The most common types of fraud succeed on the basis of concepts such as greed, innocence, curiosity and envy, which are now beginning to appear in our digital lives. While in our physical lives we find different ways of dealing with these shortcomings, in the digital world they multiply. This is due to the ease with which organisations can be impersonated and the fact that cyber criminals take advantage of people’s innocence, lack of knowledge and good faith.
In recent years we have witnessed a massive attack of spam with commercial as well as criminal objectives. The most predominant attacks are: phishing, pharming and vising. The goal of these attacks is to obtain important data (personal information, bank accounts, passwords, etc) to commit direct fraud or else to sell this information to others who will commit similar crimes in an organised way.

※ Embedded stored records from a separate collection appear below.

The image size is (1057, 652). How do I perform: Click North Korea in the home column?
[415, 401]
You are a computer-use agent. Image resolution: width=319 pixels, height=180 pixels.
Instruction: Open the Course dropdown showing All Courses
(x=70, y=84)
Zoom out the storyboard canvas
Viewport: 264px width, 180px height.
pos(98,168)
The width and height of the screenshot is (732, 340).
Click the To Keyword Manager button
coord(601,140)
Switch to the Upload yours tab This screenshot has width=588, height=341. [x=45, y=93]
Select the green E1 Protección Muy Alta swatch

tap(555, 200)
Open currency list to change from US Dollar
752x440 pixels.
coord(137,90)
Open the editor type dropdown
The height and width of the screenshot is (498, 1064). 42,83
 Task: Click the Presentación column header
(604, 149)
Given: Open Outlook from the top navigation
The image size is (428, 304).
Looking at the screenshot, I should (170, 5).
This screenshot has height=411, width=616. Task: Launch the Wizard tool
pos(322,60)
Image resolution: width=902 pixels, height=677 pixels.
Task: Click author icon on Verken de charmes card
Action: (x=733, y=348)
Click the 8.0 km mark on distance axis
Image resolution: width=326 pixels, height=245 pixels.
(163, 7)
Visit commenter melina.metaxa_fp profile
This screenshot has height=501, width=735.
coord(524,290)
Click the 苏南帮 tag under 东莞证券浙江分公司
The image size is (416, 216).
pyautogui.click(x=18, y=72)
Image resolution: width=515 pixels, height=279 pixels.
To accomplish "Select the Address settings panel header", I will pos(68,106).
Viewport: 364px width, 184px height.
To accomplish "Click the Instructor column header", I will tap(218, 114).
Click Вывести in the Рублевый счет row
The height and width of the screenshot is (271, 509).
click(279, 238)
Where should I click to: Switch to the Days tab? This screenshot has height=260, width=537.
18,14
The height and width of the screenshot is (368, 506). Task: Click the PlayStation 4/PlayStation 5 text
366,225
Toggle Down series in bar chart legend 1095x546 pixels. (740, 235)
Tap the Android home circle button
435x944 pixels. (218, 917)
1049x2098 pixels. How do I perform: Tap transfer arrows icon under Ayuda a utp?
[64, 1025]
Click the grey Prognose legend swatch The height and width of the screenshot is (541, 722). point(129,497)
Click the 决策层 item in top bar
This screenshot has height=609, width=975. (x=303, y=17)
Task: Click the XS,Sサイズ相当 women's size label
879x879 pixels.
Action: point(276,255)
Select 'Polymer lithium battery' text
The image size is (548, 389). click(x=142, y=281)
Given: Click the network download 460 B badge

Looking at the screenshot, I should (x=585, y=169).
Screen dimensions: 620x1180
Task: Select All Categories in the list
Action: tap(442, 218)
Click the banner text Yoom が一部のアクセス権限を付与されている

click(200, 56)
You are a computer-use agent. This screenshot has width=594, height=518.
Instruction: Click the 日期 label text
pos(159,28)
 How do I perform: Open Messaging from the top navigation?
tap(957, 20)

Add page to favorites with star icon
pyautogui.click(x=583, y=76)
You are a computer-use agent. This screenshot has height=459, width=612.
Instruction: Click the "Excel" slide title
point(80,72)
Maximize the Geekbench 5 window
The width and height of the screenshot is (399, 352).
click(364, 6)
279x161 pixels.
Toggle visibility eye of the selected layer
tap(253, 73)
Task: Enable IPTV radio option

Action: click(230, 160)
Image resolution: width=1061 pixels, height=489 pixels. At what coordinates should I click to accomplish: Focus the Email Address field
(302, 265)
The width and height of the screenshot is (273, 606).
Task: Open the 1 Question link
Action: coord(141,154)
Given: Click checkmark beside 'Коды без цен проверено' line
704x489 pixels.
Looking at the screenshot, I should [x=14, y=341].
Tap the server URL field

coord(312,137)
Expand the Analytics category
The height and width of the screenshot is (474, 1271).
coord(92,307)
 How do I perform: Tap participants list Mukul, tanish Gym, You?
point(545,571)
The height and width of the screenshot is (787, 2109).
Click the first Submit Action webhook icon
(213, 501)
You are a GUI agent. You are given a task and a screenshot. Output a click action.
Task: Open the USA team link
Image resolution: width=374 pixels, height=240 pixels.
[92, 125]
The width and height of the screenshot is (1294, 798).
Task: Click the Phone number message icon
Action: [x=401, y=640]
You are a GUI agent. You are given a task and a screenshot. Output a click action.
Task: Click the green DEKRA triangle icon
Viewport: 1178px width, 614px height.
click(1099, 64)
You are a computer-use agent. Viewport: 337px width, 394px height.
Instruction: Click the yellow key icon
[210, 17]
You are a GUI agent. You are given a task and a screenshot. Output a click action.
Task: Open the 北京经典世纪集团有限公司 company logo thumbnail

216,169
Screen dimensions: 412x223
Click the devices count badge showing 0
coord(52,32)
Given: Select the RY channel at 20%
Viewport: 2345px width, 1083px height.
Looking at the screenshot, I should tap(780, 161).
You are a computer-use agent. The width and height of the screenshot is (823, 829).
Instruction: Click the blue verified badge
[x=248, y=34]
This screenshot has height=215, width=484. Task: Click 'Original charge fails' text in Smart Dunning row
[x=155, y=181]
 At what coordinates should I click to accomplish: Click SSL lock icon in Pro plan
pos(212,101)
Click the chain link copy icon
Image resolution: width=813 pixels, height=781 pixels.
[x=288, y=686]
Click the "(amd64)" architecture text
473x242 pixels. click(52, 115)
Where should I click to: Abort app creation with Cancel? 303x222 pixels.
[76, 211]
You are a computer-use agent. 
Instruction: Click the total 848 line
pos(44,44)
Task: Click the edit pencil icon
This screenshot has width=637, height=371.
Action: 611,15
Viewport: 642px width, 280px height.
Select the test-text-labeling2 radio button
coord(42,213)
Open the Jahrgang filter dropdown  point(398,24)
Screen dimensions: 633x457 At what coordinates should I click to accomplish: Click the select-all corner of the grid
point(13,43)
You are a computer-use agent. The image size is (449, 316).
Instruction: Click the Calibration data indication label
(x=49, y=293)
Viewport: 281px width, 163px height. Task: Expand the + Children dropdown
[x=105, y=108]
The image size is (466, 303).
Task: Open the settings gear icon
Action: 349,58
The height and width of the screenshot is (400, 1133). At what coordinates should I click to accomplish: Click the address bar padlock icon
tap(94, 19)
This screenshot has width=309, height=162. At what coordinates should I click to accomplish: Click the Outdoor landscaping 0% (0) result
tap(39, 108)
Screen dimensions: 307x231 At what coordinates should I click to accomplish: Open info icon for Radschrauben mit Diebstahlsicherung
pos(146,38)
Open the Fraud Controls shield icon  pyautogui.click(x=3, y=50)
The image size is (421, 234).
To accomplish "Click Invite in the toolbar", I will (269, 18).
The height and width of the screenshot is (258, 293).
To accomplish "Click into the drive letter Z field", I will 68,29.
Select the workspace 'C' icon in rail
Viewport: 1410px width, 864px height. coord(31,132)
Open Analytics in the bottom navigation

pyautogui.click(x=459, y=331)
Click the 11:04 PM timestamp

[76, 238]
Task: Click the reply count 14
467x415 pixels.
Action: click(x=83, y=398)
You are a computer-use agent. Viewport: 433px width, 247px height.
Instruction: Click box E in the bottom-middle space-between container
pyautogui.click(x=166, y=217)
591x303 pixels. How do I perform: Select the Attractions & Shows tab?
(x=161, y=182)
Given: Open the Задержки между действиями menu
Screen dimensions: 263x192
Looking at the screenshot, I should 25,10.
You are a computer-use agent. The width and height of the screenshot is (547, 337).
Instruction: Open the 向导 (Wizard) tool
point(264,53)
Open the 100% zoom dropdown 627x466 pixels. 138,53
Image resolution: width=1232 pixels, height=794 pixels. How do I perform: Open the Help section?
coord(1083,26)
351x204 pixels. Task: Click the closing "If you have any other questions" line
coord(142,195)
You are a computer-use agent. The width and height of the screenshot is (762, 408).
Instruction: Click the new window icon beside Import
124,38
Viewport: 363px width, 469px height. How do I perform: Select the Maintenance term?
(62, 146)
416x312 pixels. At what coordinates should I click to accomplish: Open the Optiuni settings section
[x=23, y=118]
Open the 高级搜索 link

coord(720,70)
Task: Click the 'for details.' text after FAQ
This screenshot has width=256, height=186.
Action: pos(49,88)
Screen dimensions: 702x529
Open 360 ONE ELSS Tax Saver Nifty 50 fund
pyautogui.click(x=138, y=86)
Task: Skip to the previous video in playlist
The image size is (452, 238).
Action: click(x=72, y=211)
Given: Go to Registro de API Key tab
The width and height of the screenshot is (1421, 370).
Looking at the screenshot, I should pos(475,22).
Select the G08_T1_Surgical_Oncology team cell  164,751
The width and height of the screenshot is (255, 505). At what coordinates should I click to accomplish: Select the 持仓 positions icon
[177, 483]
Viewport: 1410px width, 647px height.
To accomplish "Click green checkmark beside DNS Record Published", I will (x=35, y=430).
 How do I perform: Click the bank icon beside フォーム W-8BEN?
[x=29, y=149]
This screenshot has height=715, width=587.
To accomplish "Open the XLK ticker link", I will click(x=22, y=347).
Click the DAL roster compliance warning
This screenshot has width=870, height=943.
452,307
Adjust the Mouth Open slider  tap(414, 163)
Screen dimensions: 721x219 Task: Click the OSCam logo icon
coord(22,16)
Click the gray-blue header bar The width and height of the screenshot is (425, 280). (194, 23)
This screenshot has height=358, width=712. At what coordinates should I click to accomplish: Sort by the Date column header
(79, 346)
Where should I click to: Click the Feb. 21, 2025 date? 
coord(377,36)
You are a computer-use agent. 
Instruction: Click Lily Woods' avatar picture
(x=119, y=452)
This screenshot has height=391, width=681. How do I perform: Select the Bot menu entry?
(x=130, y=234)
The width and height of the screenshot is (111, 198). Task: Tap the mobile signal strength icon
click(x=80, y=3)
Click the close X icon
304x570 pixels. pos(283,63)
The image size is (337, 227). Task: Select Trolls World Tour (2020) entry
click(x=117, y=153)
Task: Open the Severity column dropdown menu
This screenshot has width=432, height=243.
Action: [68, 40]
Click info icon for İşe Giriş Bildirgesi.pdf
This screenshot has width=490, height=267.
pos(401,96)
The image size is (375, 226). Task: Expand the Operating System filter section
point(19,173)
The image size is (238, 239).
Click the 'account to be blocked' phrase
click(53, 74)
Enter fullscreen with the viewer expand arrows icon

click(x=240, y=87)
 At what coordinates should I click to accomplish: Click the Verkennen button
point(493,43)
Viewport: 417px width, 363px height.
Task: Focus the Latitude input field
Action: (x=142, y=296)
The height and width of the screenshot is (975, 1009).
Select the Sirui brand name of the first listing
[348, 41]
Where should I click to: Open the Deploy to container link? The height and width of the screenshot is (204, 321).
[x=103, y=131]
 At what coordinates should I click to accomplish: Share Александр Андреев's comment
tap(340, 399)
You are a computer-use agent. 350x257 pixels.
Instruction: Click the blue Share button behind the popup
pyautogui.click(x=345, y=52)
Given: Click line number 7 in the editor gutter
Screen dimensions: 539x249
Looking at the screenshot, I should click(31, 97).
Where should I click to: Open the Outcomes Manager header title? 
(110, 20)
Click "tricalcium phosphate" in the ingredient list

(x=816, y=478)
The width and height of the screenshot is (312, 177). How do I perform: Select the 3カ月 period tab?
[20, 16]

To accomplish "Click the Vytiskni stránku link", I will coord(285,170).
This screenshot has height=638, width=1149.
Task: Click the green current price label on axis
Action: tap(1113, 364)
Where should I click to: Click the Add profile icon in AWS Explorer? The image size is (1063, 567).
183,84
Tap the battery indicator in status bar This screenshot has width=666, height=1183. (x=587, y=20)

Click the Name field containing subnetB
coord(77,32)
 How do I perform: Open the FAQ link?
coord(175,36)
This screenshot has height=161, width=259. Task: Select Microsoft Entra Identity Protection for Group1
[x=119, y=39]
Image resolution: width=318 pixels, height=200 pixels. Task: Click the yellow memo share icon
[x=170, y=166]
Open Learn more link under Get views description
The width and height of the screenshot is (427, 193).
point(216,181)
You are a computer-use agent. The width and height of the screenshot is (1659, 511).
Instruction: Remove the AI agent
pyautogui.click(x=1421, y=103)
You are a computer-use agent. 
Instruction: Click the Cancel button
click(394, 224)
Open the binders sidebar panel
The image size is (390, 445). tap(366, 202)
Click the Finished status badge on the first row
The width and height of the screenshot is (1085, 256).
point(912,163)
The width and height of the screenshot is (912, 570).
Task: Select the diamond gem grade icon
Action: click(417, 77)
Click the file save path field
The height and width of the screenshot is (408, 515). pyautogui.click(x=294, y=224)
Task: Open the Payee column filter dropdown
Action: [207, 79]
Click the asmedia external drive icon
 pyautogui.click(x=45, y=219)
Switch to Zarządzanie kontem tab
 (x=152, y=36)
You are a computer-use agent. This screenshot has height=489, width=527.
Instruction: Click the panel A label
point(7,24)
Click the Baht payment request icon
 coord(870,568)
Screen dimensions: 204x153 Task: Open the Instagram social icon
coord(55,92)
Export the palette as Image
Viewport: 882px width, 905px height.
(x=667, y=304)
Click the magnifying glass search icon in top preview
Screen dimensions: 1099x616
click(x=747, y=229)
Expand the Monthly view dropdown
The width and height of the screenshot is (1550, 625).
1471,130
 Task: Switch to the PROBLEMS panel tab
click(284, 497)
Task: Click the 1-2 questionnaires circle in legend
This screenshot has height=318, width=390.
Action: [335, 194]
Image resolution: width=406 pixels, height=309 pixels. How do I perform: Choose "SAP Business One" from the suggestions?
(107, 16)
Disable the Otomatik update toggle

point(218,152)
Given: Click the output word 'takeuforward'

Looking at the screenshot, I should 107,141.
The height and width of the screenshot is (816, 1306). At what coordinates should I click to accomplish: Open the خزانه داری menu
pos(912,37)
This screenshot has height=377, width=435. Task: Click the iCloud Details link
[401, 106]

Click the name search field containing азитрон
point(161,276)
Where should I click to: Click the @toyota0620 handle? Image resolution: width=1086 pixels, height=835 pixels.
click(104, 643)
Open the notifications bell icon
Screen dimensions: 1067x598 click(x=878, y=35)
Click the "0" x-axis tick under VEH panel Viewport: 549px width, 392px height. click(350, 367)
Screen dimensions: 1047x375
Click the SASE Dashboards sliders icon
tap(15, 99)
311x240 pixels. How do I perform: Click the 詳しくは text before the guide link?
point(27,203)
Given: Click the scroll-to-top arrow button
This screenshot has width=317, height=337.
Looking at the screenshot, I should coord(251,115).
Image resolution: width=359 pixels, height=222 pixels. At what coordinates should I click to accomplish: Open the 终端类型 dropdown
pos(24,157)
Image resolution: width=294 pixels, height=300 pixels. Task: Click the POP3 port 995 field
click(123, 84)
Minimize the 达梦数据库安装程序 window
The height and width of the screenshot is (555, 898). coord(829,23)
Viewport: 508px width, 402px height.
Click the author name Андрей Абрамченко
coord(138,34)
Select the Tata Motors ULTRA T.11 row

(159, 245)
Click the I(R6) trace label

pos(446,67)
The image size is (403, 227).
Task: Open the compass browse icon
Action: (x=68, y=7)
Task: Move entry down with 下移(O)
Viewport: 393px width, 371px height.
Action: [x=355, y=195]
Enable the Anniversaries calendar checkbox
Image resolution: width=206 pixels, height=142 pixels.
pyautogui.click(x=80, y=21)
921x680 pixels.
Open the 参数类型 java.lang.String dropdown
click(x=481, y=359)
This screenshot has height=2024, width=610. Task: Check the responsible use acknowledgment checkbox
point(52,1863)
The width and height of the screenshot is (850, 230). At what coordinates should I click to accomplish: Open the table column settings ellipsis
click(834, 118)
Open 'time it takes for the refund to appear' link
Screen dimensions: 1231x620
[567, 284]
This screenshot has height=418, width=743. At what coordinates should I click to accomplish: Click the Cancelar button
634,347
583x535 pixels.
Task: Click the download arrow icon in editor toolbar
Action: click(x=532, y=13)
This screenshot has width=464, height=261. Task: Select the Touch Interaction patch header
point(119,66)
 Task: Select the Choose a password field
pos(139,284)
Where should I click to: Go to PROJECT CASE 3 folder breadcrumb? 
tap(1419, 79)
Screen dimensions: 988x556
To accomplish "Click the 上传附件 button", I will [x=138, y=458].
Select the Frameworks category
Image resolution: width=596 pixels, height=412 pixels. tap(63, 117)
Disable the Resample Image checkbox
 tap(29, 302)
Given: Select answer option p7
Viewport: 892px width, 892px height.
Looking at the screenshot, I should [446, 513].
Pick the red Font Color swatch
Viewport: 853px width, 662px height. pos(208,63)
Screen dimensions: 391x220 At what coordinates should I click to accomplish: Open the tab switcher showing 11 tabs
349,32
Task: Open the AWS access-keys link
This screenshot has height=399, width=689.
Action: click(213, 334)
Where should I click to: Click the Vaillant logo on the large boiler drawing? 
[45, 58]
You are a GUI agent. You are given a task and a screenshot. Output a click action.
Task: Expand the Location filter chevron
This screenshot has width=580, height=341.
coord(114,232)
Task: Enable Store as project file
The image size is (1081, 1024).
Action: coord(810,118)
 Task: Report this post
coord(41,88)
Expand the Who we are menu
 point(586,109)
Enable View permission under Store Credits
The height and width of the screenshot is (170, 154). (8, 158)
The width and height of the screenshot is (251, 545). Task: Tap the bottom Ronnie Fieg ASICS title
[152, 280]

I must point out that 2008 is a year full of possibilities and personal and business challenges. Phishing in its various guises remains one of the most active forms of internet attack. Nonetheless in the last 12 months we have witnessed a radical change in the structure of such attacks. From our 24x7 operations centres we are witnessing massive use of increasingly sophisticated and difficult-to-detect Trojans as a means of infecting and attacking users and as an advanced way of obtaining all kinds of confidential information. Cyber criminals use and/or hire experts in information systems to perform digital ‘masterpieces of attack’ to optimise their activities. As awareness of the advantages of using Internet in a reliable and safe way increases among companies, organisations, entities and users, security becomes a fundamental part of everyday IT use. The public needs to understand and be familiar with the different types of attack that could affect them, as well as the tools used to perpetrate these attacks in order to protect against them.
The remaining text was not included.